Il balzo dell’inflazione Usa aumenta la pressione sulle decisioni della Fed e della Bce  

Il balzo dell’inflazione Usa aumenta la pressione sulle decisioni della Fed e della Bce  

10. 02. 2022 Off Di admin

AGI – L’inflazione Usa corre più delle attese e a gennaio si è impennata ai massimi da 40 anni, salendo al 7,5% annuale dal +7% di dicembre.

L’effetto sui mercati è stato quello di far lievitare il tasso sui Treasury decennali oltre il 2%. E la domanda ora è cosa farà la Fed.

Finora il mercato era pronto a scommettere su sei ritocchi del denaro dello 0,25% ciascuno nel 2022 a partire dalla prossima riunione del comitato direttivo, ma “dopo questo forte aumento dell’inflazione – commenta Antonio Cesarano, chief global strategist di Intermonte Sim – si apre la discussione sull’ipotesi di aumento dei tassi a marzo di mezzo punto percentuale.

Tuttavia – aggiunge, non sarà una scelta facile e molto probabilmente sarà una scelta ‘last minute’ da parte della Fed. E questo perché la curva dei rendimenti si sta appiattendo.

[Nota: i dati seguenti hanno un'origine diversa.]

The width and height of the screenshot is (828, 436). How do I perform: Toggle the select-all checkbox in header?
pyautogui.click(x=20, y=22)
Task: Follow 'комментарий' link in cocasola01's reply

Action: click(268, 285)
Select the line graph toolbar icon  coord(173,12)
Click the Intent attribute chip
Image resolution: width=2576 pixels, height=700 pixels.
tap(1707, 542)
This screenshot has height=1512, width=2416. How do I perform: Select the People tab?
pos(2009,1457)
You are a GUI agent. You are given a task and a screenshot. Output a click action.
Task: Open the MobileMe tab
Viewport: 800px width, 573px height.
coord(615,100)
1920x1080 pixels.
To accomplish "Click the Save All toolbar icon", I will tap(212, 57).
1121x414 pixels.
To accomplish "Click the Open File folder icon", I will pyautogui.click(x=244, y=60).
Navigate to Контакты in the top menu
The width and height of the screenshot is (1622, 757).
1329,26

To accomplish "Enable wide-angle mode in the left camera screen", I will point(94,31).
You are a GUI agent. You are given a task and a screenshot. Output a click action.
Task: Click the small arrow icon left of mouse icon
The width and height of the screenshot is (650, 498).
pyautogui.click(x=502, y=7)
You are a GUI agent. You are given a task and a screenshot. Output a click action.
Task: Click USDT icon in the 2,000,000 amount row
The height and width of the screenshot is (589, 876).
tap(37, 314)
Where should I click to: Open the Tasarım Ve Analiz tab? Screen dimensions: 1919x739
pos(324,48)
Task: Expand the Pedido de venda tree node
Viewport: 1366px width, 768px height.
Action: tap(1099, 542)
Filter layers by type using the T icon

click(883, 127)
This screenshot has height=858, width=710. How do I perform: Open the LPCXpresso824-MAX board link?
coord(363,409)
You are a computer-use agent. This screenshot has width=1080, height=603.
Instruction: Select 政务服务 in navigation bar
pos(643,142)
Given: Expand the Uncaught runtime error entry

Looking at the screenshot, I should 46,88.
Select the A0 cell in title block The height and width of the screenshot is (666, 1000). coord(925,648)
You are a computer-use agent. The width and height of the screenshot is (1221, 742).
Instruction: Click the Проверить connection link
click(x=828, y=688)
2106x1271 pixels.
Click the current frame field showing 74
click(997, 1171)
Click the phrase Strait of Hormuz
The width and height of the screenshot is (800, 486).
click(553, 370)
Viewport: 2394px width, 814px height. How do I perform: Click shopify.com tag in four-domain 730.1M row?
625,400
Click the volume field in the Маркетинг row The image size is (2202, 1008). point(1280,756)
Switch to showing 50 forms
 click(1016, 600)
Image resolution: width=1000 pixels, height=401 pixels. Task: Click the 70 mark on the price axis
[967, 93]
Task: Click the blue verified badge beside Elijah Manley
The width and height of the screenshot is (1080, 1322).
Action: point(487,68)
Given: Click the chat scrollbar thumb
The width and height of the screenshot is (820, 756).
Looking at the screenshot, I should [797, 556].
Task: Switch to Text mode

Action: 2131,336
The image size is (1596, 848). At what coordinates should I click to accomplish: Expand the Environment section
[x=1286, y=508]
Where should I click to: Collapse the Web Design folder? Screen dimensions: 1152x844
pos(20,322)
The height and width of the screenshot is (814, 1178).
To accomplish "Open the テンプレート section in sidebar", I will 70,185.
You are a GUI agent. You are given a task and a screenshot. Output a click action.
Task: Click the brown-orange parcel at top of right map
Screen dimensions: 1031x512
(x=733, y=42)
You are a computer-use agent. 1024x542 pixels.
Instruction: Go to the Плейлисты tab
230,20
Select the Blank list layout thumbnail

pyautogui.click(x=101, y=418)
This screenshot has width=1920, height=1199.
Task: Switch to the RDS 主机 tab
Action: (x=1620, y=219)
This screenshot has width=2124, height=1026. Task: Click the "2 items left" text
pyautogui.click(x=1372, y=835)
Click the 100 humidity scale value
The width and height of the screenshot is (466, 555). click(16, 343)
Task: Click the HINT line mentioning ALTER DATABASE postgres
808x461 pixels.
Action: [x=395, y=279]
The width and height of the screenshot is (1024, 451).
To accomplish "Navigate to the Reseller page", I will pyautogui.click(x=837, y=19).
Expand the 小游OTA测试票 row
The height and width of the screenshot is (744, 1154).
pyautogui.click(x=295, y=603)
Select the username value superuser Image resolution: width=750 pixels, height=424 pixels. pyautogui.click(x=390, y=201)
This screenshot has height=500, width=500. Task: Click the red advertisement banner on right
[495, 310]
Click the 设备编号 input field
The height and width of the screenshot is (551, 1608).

Lo spread 5-30 anni è a solo 39 punti base, in pratica il 30 anni rende lo 0,39% in più rispetto al 5 anni: pochissimo. Dunque, se la Fed decidesse per un aumento dello 0,50% invece dello 0,25% l’appiattimento verrebbe accelerato, perché i tassi a breve salirebbero più di quelli a lungo termine. La curva quindi tenderebbe ad avvicinarsi allo zero.

E questo per i mercati sarebbe un segnale molto pericoloso. In pratica per gli operatori tutto ciò significherebbe un rischio recessione di qui a 18/24 mesi.

In altre parole, un rialzo di mezzo punto dei tassi a marzo, sarebbe un segnale forte contro l’inflazione ma anche, a causa del forte appiattimento della curva dei rendimenti, un pericoloso segnale di possibile recessione segnalato dalla curva dei tassi”. 

Secondo Cesarano, “se la Fed vuole evitare questo dovrebbe rialzare i tassi solo di un quarto di punto e accelerare la discussione su quando intende partire per ridurre il suo bilancio, che attualmente è di quasi 9.000 miliardi di dollari.

In questo modo spingerebbe al rialzo i tassi a lungo termine e potrebbe raddrizzare un po’ la curva dei rendimenti. In questo momento le percentuali di un rialzo dello 0,25% o dello 0,50% a marzo sono stimate 50 e 50 dal mercato”.

Ma anche sul numero di rialzi dei tassi per il 2022 c’è molta incertezza. Per i mercati saranno 6, ma solo ieri il presidente della Fed di Atlanta, Raphael Bostic ne ha previsti 3 o 4 aumenti, osservando che “ogni opzione è sul tavolo” quando si tratta di combattere contro l’inflazione. “Il mercato in questo momento – spiega Cesarano – è più avanti di quello che probabilmente farà la Fed.

L’inflazione negli Usa sta crescendo molto più dei salari. Basti pensare che oggi è uscito il dato sui salari reali settimanali medi, che negli Usa sono calati a gennaio del 3,1%.

Questo significa che il potere d’acquisto degli americani diminuisce con possibile impatto sulla crescita nel secondo trimestre.

E questo potrebbe cambiare l’ottica in cui si muoverà la Fed. Ancora è troppo presto per dirlo, ma i segnali ci sono tutti”.

La situazione resta per ora diversa in Europa. Il mercato monetario sconta una possibilità dell’80% di un aumento del costo del denaro di 10 punti base entro giugno e del 90% di un rialzo di 50 punti base entro fine anno.

Ma se la Fed ha espresso già da tempo la propria determinazione ad agire sui tassi, provocando un appiattimento della curva dei rendimenti, l’Eurotower ha aperto soltanto da pochissimo a un’ipotesi di rialzo ed è ancora molto esitante.

Ancora oggi il capo economista Philip Lane ha detto che l’inflazione sembra destinata a tornare al suo trend normale senza un significativo inasprimento della politica monetaria.

“Il punto – conclude Cesarano – è che mano a mano che ci avviciniamo al secondo semestre, aumentano i segnali di una crescita che rallenta. Questo significa che l’ipotesi di rialzo dei tassi della Bce, pur rimanendo sul tavolo, potrebbe non realizzarsi o solo parzialmente”.